Attempted Monopolization and Specific Intent
The court found that Tops presented a genuine issue of material fact regarding its § 2 claim for attempted monopolization. To establish attempted monopolization, a plaintiff must show that the defendant engaged in predatory or anticompetitive conduct with a specific intent to monopolize and that there was a dangerous probability of achieving monopoly power. The court noted that Quality's acquisition of the Washington Street parcels to block Tops' entry could be seen as anticompetitive conduct. Quality's market share exceeding 72% at the time further raised a factual issue about the dangerous probability of achieving monopoly power. The court highlighted that specific intent to monopolize could be inferred from Quality's actions and statements, which expressed a clear intention to exclude Tops from the market.

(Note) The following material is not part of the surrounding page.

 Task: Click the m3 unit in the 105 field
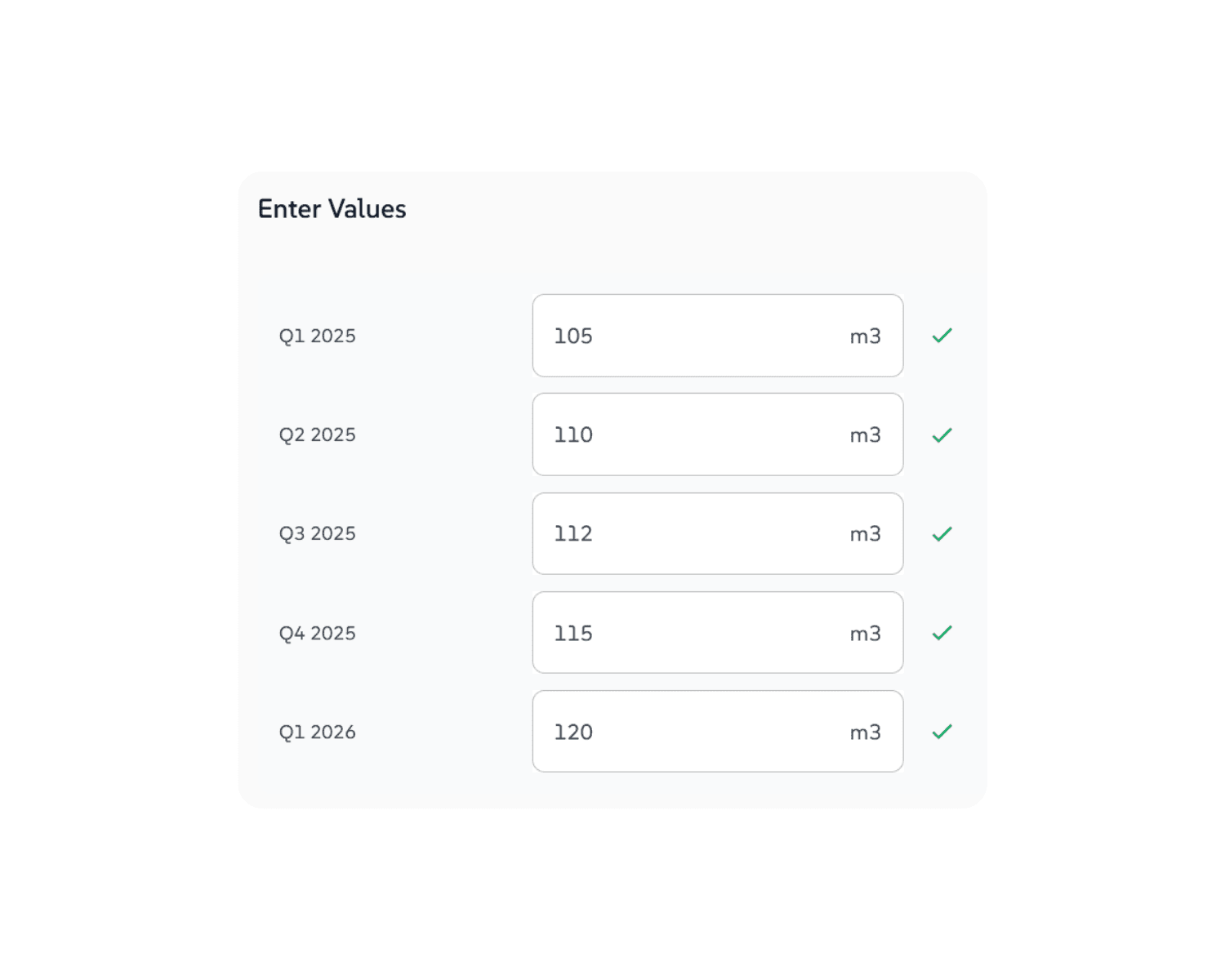pyautogui.click(x=865, y=336)
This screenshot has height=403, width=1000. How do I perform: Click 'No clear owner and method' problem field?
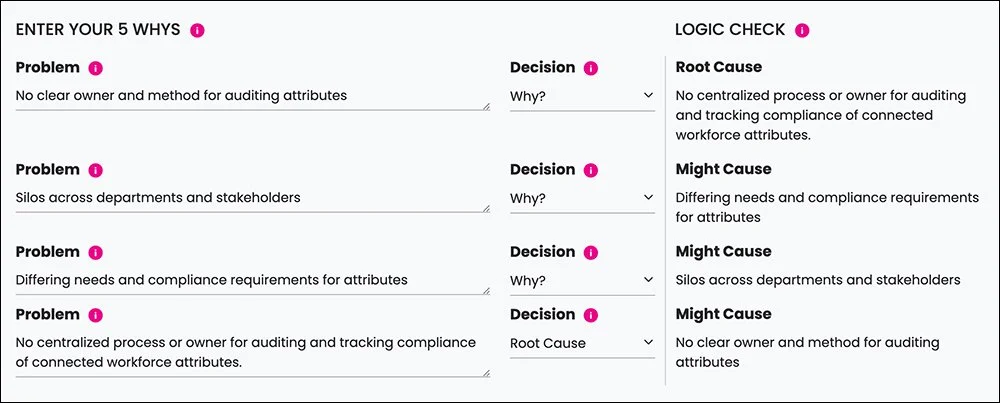click(250, 96)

Despite Quality's argument that there were no significant barriers to entry, the court concluded that the high market share at the time of the anticompetitive conduct was sufficient to survive summary judgment. The court vacated the dismissal of the attempted monopolization claim and remanded it for further proceedings.
Defendant Paige's Intent
The court addressed the argument concerning James Paige's intent in the alleged attempted monopolization. Paige, a real estate developer, argued that he lacked specific intent to monopolize the supermarket market because he was not directly involved in the supermarket business. However, the court found that Paige did not raise this argument at the district court level, which meant it could not be considered on appeal. The court emphasized that a party seeking summary judgment must inform the district court of the basis for their motion. Paige's motion for summary judgment focused on state contract law grounds, without addressing the issue of intent under the Sherman Act. As a result, the question of whether Paige possessed the requisite specific intent to monopolize remained unresolved, and the court could not grant summary judgment in his favor based on this argument.
State Law Claims and Counterclaims
The court also considered the district court's decision to dismiss without prejudice the state law claims and counterclaims. The district court declined to exercise supplemental jurisdiction over the state law claims after dismissing the federal claims. According to 28 U.S.C. § 1367(c)(3), a district court has the discretion to dismiss state claims if all federal claims are dismissed. The court supported the district court’s decision, referencing the U.S. Supreme Court's guidance in Carnegie-Mellon Univ. v. Cohill, which suggests that when federal claims are dismissed early, state claims should generally be dismissed without prejudice. The district court provided an option for the parties to refile their state claims if the federal antitrust claims were remanded. Since the court vacated the dismissal of the attempted monopolization claim, it allowed for the refiling of the state law claims and counterclaims in federal court. As the district court did not make a final decision on these claims, the appellate court did not review their merits.